For starters, a full 83 percent of 13- to 25-year-olds will trust a company more if it is socially/environmentally responsible. And here’s plausible explanation for their “attitudinal” differences: (They can seem like know-it-alls)

“[Gen Ys have] grown up with this Web 2.0 mentality that there’s complete equality in the world.” They think, “If everyone has access to the same information then we’re all equal, so I know as much as you do even though I’m 20 and you’re 55.” —Patricia L. Bower, clinical associate professor of management communication at NYU’s Stern School of Business.

Just know, they are very different animals; your business will adapt or it will die a slow death if it doesn’t embrace the differences. Suck it up and learn to love the tension between the contrasting attitudes. “… it’s in the combination of two different points of view that innovation occurs.” Says Tammy Erickson, in a post from Harvard Business Online. Because Gen Ys grew up with the Internet they learned to learn in very different ways and not so much always by doing. Now it becomes our challenge to understand their perspectives on the world. Ms Erickson continues,

“[Their] gift is not that they know how to use the technology, it’s that the way they use the technology causes them to think and act in different ways.

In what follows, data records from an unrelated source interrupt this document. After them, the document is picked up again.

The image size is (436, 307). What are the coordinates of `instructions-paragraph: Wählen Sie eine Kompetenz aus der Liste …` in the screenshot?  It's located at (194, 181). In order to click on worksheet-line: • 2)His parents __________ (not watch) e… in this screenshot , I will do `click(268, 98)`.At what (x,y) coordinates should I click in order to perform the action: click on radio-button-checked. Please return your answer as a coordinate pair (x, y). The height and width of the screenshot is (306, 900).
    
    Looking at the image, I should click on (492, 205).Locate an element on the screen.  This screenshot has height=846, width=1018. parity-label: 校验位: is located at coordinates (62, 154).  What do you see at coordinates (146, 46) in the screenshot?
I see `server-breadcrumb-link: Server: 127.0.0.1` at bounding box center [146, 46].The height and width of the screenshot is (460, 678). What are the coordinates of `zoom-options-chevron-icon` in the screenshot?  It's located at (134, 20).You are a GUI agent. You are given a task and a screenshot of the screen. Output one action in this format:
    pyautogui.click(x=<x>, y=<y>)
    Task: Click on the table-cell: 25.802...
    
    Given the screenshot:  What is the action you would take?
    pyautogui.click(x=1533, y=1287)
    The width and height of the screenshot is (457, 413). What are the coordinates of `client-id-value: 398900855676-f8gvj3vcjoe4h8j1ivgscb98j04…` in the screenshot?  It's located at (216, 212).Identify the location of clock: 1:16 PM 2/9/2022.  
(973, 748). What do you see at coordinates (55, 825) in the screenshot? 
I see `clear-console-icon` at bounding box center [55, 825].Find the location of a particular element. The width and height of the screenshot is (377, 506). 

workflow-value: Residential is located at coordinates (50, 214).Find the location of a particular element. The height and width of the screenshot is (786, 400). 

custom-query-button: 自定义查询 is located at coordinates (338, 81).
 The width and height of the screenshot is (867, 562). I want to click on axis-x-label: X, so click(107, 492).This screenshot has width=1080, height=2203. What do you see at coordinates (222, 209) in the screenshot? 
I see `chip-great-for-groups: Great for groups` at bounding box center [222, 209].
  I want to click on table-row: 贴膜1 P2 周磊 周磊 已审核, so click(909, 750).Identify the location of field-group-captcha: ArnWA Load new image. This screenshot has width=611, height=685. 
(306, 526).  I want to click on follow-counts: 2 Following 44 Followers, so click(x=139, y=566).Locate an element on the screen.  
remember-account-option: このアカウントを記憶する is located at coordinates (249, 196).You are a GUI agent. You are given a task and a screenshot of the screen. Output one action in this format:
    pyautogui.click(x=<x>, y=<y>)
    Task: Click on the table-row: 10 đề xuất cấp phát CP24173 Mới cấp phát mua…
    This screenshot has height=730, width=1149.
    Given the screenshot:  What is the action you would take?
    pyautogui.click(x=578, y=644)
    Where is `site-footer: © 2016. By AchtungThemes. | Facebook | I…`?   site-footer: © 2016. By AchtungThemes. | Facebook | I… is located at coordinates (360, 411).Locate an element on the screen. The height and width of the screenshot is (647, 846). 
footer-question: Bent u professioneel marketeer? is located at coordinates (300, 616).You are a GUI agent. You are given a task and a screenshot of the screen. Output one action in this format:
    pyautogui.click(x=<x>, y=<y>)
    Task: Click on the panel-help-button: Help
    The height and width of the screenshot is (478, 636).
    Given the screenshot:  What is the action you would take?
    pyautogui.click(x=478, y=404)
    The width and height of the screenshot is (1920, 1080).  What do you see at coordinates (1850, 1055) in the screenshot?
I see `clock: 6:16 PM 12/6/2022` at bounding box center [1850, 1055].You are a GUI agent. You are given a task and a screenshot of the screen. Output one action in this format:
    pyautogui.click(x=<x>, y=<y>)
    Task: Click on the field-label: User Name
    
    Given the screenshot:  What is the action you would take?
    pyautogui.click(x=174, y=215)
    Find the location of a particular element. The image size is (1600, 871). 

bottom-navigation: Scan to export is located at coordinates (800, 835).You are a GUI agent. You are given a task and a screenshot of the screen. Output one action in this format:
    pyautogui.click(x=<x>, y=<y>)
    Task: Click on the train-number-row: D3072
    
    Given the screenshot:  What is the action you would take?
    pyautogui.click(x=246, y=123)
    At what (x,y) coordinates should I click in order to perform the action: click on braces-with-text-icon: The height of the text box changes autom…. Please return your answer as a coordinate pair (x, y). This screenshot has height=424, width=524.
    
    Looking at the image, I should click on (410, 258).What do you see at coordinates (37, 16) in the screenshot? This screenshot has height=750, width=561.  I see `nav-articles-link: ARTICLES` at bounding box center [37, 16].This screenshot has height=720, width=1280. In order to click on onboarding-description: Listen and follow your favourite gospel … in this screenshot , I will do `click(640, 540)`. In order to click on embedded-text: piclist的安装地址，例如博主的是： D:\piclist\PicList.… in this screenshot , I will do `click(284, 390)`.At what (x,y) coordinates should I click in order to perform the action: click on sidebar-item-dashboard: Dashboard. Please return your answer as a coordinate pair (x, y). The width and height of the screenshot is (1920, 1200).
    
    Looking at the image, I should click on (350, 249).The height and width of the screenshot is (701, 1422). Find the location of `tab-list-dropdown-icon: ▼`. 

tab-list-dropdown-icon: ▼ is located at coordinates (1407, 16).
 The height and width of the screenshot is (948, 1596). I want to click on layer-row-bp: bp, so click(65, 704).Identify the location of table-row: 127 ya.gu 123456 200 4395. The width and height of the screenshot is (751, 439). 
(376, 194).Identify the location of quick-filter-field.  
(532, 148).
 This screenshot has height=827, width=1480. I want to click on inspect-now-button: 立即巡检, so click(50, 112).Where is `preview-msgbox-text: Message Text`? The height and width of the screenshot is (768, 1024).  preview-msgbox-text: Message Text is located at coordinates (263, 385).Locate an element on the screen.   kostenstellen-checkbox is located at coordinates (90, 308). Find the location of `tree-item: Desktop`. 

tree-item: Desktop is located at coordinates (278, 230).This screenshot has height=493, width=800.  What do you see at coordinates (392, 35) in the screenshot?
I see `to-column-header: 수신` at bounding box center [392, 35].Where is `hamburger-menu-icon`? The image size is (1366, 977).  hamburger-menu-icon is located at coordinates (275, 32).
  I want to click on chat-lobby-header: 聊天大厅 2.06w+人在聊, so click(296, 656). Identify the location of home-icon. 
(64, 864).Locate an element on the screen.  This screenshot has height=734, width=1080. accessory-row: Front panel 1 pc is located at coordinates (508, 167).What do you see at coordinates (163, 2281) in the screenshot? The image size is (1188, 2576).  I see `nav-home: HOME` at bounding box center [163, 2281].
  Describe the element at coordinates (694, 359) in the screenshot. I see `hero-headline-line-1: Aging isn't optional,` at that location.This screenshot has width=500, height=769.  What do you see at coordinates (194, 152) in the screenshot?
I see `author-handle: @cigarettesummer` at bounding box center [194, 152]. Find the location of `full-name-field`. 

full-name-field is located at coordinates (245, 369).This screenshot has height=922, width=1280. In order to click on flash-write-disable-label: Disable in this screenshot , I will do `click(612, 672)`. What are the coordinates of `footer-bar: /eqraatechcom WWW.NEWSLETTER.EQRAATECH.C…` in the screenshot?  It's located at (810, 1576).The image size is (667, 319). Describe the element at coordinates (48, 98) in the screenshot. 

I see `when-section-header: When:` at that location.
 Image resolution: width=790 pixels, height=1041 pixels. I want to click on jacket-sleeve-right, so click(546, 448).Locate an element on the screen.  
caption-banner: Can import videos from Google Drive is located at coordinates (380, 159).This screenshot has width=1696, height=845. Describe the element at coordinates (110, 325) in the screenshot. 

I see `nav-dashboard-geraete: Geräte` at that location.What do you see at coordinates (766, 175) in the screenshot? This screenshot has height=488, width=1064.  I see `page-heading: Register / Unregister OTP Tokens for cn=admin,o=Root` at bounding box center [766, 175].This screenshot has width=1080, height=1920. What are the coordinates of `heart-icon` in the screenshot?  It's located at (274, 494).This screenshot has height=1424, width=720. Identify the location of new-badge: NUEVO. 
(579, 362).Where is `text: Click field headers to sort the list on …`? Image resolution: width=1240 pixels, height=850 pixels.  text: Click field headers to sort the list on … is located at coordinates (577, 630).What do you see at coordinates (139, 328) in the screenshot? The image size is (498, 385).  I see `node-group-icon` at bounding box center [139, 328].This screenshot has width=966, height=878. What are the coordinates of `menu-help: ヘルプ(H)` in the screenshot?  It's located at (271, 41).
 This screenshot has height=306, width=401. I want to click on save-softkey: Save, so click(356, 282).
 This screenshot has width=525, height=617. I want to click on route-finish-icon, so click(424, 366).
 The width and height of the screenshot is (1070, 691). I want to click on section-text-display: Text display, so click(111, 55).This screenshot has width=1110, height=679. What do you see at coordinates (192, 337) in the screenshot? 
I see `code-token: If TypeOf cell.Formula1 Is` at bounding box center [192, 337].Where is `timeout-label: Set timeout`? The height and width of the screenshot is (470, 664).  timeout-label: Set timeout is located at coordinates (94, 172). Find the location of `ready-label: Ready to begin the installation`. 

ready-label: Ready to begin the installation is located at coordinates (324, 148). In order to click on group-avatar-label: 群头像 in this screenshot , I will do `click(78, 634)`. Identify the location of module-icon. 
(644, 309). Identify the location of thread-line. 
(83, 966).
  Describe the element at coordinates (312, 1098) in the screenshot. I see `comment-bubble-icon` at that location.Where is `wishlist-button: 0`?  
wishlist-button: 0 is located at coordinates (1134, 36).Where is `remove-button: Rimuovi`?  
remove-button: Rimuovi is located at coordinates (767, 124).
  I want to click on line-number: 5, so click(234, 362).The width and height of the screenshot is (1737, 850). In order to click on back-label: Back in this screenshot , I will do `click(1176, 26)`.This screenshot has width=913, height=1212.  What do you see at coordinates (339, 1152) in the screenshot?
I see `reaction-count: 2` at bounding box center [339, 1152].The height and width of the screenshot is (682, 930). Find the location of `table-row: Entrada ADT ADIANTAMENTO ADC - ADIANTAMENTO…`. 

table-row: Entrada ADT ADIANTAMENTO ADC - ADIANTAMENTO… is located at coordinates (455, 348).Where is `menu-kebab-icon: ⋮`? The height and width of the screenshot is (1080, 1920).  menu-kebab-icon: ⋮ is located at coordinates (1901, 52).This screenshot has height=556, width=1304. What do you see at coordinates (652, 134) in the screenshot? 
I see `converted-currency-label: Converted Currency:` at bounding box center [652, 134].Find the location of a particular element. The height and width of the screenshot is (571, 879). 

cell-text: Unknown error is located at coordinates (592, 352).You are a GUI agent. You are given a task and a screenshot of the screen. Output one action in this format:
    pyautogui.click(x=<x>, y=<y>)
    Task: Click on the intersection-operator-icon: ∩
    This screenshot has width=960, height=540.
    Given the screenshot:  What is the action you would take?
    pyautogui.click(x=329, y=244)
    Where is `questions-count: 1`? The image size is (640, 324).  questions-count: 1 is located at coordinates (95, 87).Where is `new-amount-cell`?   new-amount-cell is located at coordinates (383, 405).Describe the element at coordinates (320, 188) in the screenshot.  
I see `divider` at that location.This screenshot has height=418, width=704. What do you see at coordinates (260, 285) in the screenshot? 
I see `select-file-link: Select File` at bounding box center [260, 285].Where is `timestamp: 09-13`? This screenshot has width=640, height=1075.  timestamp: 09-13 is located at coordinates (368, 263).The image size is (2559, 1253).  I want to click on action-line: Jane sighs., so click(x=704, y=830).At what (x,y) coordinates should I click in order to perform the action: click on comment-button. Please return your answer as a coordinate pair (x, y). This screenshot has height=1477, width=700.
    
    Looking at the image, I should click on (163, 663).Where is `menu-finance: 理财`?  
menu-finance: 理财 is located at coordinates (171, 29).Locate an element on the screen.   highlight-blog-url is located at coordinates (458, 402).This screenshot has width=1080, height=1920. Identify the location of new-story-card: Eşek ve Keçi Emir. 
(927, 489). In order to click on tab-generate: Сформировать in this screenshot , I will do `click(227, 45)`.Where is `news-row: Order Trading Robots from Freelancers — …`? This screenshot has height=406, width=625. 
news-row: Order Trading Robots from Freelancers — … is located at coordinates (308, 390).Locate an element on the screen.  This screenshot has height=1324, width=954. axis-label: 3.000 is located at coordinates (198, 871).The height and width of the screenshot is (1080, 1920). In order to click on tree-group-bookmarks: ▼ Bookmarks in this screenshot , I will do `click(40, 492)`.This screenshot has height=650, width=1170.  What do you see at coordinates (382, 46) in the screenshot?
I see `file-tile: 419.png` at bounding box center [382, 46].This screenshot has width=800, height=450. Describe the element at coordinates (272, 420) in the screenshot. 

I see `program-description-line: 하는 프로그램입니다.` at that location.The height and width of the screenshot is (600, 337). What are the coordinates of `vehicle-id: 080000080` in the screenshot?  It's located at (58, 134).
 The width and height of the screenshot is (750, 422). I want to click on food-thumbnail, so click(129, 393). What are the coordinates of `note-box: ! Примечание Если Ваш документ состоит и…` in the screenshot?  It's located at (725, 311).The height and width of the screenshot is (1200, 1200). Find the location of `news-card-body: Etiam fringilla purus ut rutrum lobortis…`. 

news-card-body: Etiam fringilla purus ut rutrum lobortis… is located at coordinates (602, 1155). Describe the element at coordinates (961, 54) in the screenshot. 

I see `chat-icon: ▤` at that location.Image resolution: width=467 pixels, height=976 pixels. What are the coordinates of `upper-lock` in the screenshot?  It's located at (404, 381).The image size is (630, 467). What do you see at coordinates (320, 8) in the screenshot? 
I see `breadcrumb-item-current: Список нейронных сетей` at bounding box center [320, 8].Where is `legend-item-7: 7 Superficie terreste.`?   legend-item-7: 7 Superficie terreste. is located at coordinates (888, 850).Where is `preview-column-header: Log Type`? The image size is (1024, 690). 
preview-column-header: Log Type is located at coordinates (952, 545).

Not only do they “own” the technology, redrawing the line between institutional and personal … they understand a world that is asynchronous, based on coordination, machine-enhanced, collaborative and alone. They bring these and other new perspectives to work.”

Embrace this generation. I know they have something to teach us.

HIT Solutions believes the more your business keeps up with important trends, the more you will improve your product, and improve your bottom line.

Leave me your comments below; share some stories.

*The study used 1977-1994. However, according to Wikipedia, “there are no precise dates for when the Millennial generation starts and ends, commentators have used birth dates ranging somewhere from the mid-1970s to the early 2000s.”